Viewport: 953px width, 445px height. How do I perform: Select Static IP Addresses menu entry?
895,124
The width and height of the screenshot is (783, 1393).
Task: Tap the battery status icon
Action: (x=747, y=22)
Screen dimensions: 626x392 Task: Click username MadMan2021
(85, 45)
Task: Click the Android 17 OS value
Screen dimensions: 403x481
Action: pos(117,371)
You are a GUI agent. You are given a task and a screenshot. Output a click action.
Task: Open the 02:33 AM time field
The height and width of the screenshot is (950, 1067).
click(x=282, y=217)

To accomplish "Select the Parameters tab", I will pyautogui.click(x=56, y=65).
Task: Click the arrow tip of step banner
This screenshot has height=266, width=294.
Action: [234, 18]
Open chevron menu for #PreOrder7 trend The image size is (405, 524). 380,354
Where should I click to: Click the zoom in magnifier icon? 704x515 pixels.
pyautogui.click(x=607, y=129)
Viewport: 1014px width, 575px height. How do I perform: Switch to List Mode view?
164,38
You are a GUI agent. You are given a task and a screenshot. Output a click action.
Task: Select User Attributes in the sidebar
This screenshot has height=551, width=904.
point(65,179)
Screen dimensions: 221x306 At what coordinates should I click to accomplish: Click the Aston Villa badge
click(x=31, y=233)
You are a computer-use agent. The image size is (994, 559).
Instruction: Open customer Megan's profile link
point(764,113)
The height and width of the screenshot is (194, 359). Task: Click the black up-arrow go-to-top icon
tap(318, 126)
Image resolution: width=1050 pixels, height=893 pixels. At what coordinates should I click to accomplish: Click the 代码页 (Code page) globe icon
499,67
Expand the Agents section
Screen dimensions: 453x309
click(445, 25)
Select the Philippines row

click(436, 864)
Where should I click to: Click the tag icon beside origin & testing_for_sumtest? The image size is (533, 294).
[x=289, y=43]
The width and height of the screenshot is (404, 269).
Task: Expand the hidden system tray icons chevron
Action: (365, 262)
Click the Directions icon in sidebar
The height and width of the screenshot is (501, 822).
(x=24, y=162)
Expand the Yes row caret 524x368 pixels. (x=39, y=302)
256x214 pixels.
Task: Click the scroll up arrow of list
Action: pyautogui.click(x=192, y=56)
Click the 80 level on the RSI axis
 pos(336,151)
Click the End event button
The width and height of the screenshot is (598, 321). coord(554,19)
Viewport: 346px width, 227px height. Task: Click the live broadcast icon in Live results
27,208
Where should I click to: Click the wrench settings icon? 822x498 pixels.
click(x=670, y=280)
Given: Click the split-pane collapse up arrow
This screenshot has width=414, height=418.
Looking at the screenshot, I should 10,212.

☆ ☆ ☆ ☆

- [DIRECTIONS]:
This exercise calls for the line containing "Task: Select User Attributes in the sidebar" and each line after it in the records, copied exactly.

- [ANSWER BELOW]:
Task: Select User Attributes in the sidebar
This screenshot has height=551, width=904.
point(65,179)
Screen dimensions: 221x306 At what coordinates should I click to accomplish: Click the Aston Villa badge
click(x=31, y=233)
You are a computer-use agent. The image size is (994, 559).
Instruction: Open customer Megan's profile link
point(764,113)
The height and width of the screenshot is (194, 359). Task: Click the black up-arrow go-to-top icon
tap(318, 126)
Image resolution: width=1050 pixels, height=893 pixels. At what coordinates should I click to accomplish: Click the 代码页 (Code page) globe icon
499,67
Expand the Agents section
Screen dimensions: 453x309
click(445, 25)
Select the Philippines row

click(436, 864)
Where should I click to: Click the tag icon beside origin & testing_for_sumtest? The image size is (533, 294).
[x=289, y=43]
The width and height of the screenshot is (404, 269).
Task: Expand the hidden system tray icons chevron
Action: (365, 262)
Click the Directions icon in sidebar
The height and width of the screenshot is (501, 822).
(x=24, y=162)
Expand the Yes row caret 524x368 pixels. (x=39, y=302)
256x214 pixels.
Task: Click the scroll up arrow of list
Action: pyautogui.click(x=192, y=56)
Click the 80 level on the RSI axis
 pos(336,151)
Click the End event button
The width and height of the screenshot is (598, 321). coord(554,19)
Viewport: 346px width, 227px height. Task: Click the live broadcast icon in Live results
27,208
Where should I click to: Click the wrench settings icon? 822x498 pixels.
click(x=670, y=280)
Given: Click the split-pane collapse up arrow
This screenshot has width=414, height=418.
Looking at the screenshot, I should 10,212.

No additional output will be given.